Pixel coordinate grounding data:
***

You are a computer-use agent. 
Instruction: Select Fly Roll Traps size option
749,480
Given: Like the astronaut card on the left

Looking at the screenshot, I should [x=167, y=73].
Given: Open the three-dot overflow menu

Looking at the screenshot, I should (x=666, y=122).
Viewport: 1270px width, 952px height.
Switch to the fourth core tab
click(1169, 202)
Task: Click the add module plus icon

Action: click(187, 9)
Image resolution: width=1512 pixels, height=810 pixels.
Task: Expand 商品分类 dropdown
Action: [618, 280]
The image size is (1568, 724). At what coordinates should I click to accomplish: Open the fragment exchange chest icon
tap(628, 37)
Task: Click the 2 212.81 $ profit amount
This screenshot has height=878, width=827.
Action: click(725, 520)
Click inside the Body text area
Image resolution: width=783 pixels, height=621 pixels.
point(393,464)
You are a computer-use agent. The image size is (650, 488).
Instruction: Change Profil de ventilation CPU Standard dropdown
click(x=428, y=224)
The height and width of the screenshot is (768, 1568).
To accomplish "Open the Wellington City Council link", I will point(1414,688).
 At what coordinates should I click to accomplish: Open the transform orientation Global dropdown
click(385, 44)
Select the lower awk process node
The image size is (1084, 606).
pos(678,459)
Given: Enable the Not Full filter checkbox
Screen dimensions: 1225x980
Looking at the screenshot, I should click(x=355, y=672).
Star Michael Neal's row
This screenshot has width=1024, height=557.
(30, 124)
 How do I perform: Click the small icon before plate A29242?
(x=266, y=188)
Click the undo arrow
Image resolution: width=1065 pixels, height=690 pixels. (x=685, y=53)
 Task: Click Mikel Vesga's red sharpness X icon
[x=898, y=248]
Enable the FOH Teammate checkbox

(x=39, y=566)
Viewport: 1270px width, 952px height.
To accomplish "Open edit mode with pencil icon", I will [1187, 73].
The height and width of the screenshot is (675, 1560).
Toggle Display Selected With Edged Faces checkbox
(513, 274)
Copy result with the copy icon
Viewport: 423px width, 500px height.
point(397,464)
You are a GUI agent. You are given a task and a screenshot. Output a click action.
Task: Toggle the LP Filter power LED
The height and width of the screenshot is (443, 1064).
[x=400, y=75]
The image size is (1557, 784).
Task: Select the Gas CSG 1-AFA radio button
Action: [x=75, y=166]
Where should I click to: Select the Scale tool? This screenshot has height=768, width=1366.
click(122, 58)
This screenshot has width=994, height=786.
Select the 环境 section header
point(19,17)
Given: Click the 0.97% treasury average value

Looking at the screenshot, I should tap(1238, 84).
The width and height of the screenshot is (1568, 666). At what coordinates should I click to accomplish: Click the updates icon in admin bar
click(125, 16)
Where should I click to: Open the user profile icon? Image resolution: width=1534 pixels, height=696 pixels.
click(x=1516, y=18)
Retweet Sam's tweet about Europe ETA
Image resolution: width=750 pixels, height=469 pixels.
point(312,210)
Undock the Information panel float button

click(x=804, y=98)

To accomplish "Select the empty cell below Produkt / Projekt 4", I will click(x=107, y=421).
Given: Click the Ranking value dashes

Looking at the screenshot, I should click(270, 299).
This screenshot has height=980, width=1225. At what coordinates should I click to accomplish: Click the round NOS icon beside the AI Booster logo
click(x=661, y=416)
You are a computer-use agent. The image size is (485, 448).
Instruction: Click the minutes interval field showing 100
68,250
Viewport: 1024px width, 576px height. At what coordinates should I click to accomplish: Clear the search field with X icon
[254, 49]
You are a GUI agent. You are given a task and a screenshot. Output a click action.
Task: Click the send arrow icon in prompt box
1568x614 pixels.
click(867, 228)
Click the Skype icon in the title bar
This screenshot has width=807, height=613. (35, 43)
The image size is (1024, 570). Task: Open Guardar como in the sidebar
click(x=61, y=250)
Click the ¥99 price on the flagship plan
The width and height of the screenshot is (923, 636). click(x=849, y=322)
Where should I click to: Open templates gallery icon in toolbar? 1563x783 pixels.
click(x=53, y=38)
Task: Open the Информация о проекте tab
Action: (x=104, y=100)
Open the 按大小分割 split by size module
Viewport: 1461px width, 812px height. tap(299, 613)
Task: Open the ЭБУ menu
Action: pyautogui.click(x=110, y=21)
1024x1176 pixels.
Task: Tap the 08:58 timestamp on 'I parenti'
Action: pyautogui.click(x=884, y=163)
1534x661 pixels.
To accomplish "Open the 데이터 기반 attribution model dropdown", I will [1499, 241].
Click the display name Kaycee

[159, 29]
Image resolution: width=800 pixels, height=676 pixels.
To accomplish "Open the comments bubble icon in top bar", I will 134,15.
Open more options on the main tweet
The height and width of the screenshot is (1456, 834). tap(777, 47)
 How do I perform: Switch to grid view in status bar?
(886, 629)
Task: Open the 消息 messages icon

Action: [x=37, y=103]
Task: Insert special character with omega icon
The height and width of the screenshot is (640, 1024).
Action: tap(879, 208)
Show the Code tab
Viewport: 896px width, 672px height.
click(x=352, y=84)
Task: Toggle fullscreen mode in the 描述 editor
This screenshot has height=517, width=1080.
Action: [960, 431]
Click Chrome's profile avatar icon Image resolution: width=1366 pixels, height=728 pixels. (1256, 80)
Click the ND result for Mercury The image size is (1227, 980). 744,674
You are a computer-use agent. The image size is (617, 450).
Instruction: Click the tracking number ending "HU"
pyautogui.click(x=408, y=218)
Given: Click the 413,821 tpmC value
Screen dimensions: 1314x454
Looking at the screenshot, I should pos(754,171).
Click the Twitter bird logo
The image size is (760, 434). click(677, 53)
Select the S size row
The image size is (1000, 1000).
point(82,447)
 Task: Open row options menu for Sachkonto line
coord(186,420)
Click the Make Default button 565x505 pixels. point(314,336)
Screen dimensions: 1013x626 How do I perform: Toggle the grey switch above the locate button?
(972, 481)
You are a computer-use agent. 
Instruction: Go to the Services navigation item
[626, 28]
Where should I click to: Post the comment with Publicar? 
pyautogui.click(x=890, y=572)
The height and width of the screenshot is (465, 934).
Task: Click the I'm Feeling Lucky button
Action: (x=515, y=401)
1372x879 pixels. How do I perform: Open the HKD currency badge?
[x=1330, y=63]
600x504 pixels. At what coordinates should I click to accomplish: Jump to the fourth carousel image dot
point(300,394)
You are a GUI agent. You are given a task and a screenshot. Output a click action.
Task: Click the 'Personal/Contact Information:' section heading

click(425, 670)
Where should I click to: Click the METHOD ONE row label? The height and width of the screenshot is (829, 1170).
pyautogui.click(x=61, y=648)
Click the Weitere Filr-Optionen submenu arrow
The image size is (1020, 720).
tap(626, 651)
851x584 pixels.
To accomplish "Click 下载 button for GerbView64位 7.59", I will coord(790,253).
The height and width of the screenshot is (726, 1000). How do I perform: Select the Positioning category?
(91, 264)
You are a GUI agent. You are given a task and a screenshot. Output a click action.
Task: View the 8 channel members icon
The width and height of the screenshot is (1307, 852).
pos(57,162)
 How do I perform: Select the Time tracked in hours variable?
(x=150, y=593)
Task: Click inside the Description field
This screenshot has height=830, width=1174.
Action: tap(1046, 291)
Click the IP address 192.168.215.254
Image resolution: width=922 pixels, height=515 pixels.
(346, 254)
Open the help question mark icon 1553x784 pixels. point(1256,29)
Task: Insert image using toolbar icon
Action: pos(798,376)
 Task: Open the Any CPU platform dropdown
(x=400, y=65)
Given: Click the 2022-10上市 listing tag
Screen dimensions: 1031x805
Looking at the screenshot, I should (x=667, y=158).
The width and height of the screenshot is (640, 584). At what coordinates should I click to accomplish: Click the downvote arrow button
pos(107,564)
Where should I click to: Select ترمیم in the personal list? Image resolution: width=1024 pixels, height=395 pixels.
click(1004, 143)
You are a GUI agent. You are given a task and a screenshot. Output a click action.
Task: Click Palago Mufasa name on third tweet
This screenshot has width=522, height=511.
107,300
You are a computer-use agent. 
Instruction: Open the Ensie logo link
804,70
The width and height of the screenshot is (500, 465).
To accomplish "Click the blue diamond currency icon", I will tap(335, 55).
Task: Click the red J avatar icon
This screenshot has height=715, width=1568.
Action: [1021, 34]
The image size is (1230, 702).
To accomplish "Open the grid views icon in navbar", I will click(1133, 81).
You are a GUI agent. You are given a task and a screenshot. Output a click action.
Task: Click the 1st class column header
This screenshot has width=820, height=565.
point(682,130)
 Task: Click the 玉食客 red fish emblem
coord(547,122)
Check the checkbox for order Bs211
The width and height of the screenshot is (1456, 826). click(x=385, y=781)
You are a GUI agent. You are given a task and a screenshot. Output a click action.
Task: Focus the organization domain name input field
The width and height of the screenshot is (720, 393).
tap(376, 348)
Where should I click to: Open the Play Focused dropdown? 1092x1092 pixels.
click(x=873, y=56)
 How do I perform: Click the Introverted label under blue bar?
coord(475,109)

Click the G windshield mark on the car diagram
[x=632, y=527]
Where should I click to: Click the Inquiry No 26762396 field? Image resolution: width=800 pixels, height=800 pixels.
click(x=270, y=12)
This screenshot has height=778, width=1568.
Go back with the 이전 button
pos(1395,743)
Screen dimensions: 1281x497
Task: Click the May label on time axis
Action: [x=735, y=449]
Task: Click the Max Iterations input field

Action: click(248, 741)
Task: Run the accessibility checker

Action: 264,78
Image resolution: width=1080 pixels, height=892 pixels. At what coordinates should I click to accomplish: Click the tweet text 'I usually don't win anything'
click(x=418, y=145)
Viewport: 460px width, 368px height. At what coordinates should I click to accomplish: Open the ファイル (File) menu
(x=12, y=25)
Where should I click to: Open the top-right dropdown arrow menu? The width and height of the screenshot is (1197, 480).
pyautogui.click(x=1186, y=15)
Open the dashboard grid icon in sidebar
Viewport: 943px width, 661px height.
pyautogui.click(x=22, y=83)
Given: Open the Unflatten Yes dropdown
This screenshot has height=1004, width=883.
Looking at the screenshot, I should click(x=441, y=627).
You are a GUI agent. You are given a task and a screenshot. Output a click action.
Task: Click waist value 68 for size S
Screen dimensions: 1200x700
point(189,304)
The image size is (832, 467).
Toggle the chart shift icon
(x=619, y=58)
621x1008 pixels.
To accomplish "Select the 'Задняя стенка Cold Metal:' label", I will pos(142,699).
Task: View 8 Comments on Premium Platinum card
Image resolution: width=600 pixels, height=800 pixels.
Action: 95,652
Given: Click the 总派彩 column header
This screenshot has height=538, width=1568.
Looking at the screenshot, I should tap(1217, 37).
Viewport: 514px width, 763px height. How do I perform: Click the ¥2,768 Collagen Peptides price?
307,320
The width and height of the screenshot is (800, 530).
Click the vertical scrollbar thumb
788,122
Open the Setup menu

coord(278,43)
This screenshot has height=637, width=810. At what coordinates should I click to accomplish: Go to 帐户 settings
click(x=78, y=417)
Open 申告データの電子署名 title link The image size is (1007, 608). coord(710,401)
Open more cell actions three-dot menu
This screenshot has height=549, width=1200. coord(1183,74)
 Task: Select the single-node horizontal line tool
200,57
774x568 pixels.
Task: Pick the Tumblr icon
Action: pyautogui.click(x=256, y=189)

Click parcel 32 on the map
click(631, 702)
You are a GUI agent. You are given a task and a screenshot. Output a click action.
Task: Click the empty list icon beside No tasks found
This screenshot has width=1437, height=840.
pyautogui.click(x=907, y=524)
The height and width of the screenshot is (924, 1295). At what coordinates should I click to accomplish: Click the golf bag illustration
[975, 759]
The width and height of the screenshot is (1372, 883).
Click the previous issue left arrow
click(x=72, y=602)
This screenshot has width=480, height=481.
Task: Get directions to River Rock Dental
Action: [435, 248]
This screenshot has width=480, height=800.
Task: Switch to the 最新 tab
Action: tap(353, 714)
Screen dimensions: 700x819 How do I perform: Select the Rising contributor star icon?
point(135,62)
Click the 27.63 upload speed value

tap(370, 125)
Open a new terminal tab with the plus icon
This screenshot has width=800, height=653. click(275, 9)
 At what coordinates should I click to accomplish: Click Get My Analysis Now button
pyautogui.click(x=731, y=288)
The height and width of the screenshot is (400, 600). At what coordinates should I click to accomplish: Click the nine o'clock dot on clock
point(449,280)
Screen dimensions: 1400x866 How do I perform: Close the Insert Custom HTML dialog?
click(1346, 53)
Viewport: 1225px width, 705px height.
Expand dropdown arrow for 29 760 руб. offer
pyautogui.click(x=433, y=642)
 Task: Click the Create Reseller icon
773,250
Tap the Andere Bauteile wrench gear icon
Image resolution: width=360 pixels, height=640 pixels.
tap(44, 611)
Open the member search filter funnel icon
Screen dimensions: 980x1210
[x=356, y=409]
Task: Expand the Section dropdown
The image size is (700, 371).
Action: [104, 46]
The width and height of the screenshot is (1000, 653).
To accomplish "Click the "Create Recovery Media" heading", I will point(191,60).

***

● **Work instruction**: For this exercise, output exactly the lines above from the line with "Screen dimensions: 1400x866" to the line with "Task: Expand the Section dropdown", counting both, and leave out the rest.

● **Task solution**:
Screen dimensions: 1400x866 How do I perform: Close the Insert Custom HTML dialog?
click(1346, 53)
Viewport: 1225px width, 705px height.
Expand dropdown arrow for 29 760 руб. offer
pyautogui.click(x=433, y=642)
 Task: Click the Create Reseller icon
773,250
Tap the Andere Bauteile wrench gear icon
Image resolution: width=360 pixels, height=640 pixels.
tap(44, 611)
Open the member search filter funnel icon
Screen dimensions: 980x1210
[x=356, y=409]
Task: Expand the Section dropdown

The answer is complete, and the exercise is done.